Data shown
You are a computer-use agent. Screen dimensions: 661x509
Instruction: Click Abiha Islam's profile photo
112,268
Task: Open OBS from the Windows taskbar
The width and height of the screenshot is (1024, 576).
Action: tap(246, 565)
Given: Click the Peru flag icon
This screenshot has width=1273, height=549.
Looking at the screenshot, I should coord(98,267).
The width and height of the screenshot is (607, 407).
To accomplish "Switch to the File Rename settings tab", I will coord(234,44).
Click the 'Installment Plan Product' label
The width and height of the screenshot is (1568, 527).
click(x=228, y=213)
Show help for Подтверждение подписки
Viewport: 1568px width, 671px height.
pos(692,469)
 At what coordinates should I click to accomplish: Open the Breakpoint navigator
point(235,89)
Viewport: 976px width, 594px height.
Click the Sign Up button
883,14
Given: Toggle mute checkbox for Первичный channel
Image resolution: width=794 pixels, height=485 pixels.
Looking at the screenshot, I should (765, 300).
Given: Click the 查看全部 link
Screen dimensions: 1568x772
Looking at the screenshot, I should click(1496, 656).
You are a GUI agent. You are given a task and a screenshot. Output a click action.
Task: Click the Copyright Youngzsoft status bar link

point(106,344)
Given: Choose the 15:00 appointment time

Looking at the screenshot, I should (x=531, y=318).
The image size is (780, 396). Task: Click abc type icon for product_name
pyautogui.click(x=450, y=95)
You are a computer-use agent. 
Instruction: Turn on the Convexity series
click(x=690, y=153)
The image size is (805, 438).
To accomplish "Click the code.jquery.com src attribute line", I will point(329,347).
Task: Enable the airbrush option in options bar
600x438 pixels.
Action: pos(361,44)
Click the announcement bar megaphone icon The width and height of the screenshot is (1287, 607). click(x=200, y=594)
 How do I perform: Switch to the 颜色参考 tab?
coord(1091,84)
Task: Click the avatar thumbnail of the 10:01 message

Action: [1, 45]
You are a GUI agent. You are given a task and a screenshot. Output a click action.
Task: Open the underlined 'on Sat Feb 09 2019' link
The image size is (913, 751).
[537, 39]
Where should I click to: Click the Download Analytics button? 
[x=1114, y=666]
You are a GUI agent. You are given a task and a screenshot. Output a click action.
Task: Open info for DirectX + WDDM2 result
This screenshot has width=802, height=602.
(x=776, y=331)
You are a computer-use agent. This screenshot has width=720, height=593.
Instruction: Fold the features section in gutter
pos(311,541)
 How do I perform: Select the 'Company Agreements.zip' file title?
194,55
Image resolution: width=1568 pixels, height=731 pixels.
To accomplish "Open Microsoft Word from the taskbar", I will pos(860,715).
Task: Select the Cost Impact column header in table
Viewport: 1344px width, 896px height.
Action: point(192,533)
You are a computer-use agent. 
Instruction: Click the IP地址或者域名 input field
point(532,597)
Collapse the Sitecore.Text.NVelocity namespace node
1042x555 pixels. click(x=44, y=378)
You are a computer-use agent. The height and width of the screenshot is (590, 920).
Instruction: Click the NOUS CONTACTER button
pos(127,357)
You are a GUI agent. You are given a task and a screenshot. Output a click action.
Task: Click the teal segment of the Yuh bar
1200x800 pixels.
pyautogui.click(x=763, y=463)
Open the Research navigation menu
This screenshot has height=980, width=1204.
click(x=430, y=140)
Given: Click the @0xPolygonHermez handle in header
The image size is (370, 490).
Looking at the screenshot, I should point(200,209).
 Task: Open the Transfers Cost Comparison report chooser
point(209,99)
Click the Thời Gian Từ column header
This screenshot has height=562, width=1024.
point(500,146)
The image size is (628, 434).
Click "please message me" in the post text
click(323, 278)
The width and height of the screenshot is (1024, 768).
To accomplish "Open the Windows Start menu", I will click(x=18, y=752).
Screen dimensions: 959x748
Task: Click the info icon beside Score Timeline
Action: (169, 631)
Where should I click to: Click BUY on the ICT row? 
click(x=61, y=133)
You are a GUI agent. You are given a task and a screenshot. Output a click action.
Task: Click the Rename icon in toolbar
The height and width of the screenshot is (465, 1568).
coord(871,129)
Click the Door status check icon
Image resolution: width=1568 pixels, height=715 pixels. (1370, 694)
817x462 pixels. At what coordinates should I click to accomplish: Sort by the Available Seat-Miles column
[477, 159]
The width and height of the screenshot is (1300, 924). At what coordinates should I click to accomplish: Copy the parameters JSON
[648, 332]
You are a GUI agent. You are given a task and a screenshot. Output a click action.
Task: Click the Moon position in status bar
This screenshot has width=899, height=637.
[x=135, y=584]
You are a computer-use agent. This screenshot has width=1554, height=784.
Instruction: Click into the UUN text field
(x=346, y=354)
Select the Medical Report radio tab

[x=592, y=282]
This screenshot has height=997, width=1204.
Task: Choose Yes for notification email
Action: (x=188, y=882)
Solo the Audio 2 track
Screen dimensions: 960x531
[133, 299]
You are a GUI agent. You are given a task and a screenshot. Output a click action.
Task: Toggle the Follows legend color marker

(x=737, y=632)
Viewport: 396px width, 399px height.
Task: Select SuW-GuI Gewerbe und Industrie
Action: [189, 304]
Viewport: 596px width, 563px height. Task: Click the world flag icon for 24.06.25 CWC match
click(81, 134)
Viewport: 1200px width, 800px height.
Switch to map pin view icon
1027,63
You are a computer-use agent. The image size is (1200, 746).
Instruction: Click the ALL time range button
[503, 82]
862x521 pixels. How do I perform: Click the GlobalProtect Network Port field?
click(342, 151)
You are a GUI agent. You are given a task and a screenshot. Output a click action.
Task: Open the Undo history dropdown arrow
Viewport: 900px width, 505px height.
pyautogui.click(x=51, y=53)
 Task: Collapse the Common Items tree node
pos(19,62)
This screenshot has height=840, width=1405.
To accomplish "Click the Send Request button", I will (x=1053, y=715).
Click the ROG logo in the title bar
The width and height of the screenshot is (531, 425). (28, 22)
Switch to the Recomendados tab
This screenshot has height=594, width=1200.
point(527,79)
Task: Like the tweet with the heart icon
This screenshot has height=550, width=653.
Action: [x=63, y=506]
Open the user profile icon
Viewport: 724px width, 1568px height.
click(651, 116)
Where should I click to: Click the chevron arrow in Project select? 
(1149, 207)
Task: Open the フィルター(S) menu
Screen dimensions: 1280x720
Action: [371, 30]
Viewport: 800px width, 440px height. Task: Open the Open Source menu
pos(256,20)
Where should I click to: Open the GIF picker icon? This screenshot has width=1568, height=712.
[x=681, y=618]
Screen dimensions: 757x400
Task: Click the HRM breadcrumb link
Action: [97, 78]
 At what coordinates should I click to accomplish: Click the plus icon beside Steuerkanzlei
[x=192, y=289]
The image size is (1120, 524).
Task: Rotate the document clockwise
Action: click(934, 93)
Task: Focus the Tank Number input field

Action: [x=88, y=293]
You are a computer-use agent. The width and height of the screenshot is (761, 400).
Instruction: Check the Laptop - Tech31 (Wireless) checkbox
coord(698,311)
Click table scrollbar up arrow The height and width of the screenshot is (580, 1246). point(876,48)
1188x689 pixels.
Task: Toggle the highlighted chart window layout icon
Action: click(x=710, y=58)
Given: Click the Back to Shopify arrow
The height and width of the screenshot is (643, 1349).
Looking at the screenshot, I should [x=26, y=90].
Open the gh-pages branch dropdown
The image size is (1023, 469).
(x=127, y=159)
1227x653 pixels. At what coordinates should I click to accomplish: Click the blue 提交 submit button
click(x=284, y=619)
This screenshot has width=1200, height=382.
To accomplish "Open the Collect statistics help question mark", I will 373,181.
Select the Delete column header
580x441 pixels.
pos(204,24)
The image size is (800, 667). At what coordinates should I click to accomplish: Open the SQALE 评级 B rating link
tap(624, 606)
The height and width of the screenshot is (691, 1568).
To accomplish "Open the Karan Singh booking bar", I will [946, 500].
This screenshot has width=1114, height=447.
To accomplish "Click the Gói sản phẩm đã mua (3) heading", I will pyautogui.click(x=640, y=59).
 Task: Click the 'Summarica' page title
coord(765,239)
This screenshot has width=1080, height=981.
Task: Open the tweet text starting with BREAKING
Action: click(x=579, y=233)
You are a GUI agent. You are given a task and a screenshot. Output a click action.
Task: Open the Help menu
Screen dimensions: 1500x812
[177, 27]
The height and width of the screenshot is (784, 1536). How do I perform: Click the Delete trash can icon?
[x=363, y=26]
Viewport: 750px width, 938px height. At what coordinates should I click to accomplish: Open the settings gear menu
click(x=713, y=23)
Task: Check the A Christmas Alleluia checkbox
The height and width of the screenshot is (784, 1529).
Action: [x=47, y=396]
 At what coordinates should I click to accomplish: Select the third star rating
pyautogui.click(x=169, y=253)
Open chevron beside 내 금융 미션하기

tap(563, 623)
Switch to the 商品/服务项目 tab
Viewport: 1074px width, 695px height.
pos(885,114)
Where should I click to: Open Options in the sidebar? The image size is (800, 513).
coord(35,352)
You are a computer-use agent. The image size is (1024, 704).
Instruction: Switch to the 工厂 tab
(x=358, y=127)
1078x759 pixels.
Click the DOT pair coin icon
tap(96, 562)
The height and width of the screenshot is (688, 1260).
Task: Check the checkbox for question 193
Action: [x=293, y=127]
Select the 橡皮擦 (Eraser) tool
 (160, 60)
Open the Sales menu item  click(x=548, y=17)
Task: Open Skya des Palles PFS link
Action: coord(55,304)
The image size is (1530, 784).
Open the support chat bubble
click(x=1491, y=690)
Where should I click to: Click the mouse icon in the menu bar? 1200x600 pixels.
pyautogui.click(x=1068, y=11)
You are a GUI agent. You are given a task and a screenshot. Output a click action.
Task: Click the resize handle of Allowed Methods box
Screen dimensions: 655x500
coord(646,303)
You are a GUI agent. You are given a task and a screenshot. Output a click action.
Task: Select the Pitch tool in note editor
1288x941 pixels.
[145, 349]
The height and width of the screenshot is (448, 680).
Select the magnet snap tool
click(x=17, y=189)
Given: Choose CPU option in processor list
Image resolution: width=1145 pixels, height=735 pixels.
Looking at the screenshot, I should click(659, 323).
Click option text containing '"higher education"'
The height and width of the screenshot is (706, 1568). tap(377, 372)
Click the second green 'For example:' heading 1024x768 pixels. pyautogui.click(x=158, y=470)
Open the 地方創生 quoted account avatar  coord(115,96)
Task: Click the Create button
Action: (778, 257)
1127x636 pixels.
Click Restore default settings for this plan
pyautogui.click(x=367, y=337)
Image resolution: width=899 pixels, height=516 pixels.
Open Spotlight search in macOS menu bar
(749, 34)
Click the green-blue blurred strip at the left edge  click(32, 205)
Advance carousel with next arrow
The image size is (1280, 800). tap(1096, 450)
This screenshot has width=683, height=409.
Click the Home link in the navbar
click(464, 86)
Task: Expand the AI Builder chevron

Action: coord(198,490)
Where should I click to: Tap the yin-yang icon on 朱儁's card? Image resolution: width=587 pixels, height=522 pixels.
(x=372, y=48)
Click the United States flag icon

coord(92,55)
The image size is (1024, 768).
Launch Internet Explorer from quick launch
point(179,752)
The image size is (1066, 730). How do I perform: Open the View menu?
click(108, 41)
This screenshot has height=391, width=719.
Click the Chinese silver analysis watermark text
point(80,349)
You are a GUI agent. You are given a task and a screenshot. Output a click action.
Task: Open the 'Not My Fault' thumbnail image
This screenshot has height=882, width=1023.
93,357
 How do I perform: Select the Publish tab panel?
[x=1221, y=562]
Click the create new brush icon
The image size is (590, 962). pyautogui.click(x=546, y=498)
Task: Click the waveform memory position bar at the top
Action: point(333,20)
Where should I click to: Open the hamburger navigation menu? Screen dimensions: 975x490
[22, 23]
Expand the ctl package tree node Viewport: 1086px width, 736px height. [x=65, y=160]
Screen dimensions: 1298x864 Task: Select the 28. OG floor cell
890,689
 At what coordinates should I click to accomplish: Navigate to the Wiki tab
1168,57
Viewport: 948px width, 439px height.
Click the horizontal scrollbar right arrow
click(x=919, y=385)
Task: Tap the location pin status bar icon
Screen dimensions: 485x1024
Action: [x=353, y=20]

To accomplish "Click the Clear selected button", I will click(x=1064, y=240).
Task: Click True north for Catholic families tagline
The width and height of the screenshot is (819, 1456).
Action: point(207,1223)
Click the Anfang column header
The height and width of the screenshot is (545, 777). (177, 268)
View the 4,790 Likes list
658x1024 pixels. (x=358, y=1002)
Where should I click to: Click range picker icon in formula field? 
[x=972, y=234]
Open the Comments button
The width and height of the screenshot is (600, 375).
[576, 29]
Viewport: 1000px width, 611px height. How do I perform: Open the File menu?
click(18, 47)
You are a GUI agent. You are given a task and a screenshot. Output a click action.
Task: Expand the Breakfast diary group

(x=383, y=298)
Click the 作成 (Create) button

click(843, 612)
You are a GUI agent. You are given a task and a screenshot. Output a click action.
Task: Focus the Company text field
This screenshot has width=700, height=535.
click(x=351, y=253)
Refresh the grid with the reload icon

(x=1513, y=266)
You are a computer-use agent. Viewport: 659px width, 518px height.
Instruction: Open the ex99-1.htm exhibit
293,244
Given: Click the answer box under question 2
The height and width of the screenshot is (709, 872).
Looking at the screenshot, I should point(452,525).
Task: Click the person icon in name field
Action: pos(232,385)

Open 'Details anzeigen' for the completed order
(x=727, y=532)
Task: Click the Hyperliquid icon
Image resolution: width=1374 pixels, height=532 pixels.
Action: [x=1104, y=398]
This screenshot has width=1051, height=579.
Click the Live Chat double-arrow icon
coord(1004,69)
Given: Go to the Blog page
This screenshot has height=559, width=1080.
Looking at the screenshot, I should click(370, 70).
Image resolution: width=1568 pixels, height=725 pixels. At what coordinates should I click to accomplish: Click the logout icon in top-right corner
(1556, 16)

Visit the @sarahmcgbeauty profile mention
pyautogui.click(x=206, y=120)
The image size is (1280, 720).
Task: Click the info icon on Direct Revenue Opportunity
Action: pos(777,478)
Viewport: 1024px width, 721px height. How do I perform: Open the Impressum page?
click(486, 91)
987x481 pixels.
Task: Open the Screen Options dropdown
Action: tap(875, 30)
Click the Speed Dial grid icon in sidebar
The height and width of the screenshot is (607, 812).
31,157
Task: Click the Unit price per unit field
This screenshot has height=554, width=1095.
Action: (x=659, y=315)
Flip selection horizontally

Task prompt
Scan the entries for the word "handle". Report each line that has it.

Result of this exercise
Given: Click the @0xPolygonHermez handle in header
Task: Click the resize handle of Allowed Methods box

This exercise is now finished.